They say that imitation is the sincerest form of flattery, but presumably the first person to say that is now cowering in a corner, sincerely feeling flattered about the cyclical aping unleashed every time the idiom is repeated. Serves them right, you say, as it excuses Hannah Wants’ copycat single, ‘Found The Ground’, from its cosy mimicry of Boddika & Joy Orbison’s ‘Mercy’, which incidentally isn’t a compassion the Twittersphere has shown. To be fair, in a world ram-packed with records, creating a track that doesn’t sound similar will be increasingly difficult, unless you’re exploring the dark recesses of tonality, like this guy.

But there’s similar and then there’s Hannah Wants, and don’t tell Marvin Gaye’s estate, whose favourite pastime seems to be alleging that the late Motown singer produced every combination of chords ever popularised by the recording industry. This week, we’re mixing it up between those who’re treading new territory, those who’re retracing their own steps and those who’re doing a little jig in someone else’s shadow. Whatever flatters your auditory senses, it’ll be on in Manchester over the next seven days.
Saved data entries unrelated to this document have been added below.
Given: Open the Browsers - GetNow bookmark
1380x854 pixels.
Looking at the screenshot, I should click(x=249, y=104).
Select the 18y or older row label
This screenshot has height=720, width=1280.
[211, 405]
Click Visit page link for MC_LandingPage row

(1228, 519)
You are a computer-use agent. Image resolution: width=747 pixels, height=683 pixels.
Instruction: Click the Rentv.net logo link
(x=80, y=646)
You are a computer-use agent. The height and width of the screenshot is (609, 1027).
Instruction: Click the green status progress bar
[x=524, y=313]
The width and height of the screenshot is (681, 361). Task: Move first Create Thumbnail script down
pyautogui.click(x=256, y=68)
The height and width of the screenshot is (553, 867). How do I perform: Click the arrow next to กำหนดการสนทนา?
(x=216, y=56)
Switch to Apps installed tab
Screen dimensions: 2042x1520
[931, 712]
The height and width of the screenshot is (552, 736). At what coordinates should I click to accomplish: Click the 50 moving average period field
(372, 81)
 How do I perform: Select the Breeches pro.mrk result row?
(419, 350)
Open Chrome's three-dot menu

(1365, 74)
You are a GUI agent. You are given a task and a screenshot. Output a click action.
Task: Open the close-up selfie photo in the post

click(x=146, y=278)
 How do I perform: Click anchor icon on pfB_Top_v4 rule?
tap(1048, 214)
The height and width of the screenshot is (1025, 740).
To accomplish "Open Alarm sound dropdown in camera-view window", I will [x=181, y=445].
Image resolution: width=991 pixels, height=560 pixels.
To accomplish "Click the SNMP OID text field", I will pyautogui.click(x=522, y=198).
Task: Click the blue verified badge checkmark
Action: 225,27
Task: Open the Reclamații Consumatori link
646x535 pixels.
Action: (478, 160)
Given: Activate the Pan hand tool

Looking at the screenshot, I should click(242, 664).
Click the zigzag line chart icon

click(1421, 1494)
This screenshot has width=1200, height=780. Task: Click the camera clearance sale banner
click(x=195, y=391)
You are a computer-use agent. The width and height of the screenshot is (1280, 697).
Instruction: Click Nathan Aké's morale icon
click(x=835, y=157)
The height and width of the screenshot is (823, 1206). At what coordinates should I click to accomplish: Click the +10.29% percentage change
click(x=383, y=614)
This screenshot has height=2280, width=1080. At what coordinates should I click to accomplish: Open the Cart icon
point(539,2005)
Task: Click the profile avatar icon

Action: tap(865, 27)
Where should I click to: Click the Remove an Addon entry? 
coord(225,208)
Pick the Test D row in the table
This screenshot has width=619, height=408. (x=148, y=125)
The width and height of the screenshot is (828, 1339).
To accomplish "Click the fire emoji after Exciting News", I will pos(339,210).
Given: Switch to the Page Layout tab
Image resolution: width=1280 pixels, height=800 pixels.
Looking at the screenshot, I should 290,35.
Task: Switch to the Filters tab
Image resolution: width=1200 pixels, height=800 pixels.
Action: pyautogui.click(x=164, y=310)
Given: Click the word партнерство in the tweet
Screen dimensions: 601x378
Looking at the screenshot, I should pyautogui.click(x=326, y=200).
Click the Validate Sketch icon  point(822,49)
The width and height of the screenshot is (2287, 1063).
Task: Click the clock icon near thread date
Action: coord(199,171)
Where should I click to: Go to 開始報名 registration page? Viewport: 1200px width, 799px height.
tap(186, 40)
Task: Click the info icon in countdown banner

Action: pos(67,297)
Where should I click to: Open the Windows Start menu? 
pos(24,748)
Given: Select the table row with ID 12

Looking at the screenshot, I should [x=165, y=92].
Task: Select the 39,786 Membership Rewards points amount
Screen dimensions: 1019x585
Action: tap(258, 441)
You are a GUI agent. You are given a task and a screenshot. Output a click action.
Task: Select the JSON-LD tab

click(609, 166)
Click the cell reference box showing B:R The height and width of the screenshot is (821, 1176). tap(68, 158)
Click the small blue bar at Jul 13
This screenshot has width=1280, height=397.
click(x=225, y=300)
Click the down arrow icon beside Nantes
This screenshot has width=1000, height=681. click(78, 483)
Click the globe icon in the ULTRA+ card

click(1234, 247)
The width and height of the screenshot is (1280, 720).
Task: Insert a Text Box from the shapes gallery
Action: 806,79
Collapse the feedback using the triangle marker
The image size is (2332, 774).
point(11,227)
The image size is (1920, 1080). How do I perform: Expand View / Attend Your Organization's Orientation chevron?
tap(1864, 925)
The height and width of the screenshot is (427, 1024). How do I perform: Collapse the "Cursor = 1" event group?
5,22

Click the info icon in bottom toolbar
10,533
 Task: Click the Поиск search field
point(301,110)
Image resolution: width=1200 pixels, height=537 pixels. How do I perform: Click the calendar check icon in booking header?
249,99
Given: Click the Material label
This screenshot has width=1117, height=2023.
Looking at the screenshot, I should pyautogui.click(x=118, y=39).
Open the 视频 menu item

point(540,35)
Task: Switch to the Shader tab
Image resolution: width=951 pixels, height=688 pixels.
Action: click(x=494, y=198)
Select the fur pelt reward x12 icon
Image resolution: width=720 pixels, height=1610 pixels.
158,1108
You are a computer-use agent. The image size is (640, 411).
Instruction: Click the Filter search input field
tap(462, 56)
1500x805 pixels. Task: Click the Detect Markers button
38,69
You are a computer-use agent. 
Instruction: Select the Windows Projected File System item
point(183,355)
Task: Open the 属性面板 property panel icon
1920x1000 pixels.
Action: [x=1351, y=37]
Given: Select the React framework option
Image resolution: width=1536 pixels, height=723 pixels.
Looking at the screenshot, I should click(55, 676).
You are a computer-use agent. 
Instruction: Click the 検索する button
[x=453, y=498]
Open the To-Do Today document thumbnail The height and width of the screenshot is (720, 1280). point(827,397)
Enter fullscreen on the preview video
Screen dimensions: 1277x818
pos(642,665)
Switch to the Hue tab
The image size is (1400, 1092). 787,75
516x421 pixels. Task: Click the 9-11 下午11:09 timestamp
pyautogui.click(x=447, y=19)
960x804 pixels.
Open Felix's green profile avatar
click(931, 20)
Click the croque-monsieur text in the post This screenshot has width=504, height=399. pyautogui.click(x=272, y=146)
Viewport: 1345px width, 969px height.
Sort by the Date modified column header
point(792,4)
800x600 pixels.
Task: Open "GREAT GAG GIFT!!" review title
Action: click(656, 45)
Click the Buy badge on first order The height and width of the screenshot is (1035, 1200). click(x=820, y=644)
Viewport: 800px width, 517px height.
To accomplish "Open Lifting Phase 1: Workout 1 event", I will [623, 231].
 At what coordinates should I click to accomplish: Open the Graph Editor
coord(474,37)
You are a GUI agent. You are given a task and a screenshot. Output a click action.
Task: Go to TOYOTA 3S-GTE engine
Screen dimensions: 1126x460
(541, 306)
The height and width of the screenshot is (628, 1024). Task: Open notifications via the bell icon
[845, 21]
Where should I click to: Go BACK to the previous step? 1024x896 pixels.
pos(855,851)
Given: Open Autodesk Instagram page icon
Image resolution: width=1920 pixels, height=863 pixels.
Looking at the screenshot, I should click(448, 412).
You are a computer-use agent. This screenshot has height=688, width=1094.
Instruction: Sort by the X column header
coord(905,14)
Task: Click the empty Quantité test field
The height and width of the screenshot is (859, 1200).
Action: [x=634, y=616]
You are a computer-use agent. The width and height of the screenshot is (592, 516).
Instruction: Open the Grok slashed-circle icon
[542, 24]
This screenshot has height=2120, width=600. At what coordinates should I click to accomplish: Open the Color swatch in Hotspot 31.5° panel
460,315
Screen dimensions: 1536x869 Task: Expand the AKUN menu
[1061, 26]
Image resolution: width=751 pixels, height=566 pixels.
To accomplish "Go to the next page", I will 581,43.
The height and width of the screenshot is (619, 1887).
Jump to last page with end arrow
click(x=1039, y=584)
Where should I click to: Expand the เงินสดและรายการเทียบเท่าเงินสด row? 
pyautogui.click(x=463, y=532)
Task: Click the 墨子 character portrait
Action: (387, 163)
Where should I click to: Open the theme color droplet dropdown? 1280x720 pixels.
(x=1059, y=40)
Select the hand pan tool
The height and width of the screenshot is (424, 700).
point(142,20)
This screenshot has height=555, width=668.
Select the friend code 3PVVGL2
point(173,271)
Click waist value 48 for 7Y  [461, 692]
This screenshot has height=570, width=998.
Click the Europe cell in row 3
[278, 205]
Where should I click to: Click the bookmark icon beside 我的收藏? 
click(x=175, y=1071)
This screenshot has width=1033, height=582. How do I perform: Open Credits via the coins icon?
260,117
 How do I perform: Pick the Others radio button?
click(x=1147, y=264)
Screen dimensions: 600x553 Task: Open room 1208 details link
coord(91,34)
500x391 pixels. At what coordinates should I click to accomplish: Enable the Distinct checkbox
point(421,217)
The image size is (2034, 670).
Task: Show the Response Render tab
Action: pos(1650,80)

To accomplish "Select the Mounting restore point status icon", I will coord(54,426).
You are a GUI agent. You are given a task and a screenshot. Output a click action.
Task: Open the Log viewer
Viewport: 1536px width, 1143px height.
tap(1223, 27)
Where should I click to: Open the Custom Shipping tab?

Woozy indie pop’s next big tips, Lionlimb, hit Soup Kitchen on Monday 12th. Are they the same as the last ‘next big tip’, you wonder aloud? You’ll have to go along to find out. The same goes for hardcorers Cassels‘ Whiskey Jar show and guitar janglers Club Kuru at Castle Hotel – can they stand out on their own?

Staying at the Castle for Tuesday 13th, Jordan Mackampa‘s free performance is likely to include his Midnight in Paris ditty, which ostensibly recycles the intro from Weezer’s ‘Say It Ain’t So‘.

Wednesday 14th’s day in court for originality includes swing bluesman Huw Eddy and his Carnival in tow at Whiskey Jar. Although his exquisitely crafted finger picking may have been done before, Rory Butler‘s subject matter, including Brexit, may be less frequently strummed so far. Slightly out of season, the hearty blues-pop-rockers July Talk are trialling their brand new sophomore imprint, Touch, at Sound Control.

Shows for NYC’s KRS-One (Club Academy) and MCR’s Dr Syntax & Pete Cannon (Ruby Lounge) make Thursday 15th one for the sounds of hip hop, old and new. Equally eloquent with his rhymes and spits is local lyricist Thick Richard, whose fiery delivery evoking Dr Cooper Clarke tops a stellar spoken word bill at the Wordlife anthology launch. Finally, serial award-winner Terence Blanchard is set to recall and join the New Orleans jazz greats at Band on the Wall.

The big one for the weekend is the latest edition of Ramsbottom Festival, running Friday 16th to Sunday 18th at the north Bury town’s cricket club. Their headliners, Public Service Broadcasting, are frank about their sources, having sampled recorded clips from the US-Soviet space race for their second album.

Closer to home, there’s a Supreme Foliage EP launch for Lavender at Night & Day Cafe, paying homage to the 1960s Nuggets psychonauts.

Staying in the psychedelic realm, Purple Heart Parade headline Scruff of the Neck’s Psychetropic showcase at Soup Kitchen on Saturday 17th. The electronic end of the psych spectrum sees Tregenza welcomed to Castle Hotel for AnalogueTrash’s mind-warping soundwaves, while acoustic songwriter Aidan Holt is among those playing at Horn & Hoof Records’ September Special at the Blossoms pub in Stockport – infamous for being the place to lend its name to the hard-to-miss buzz band.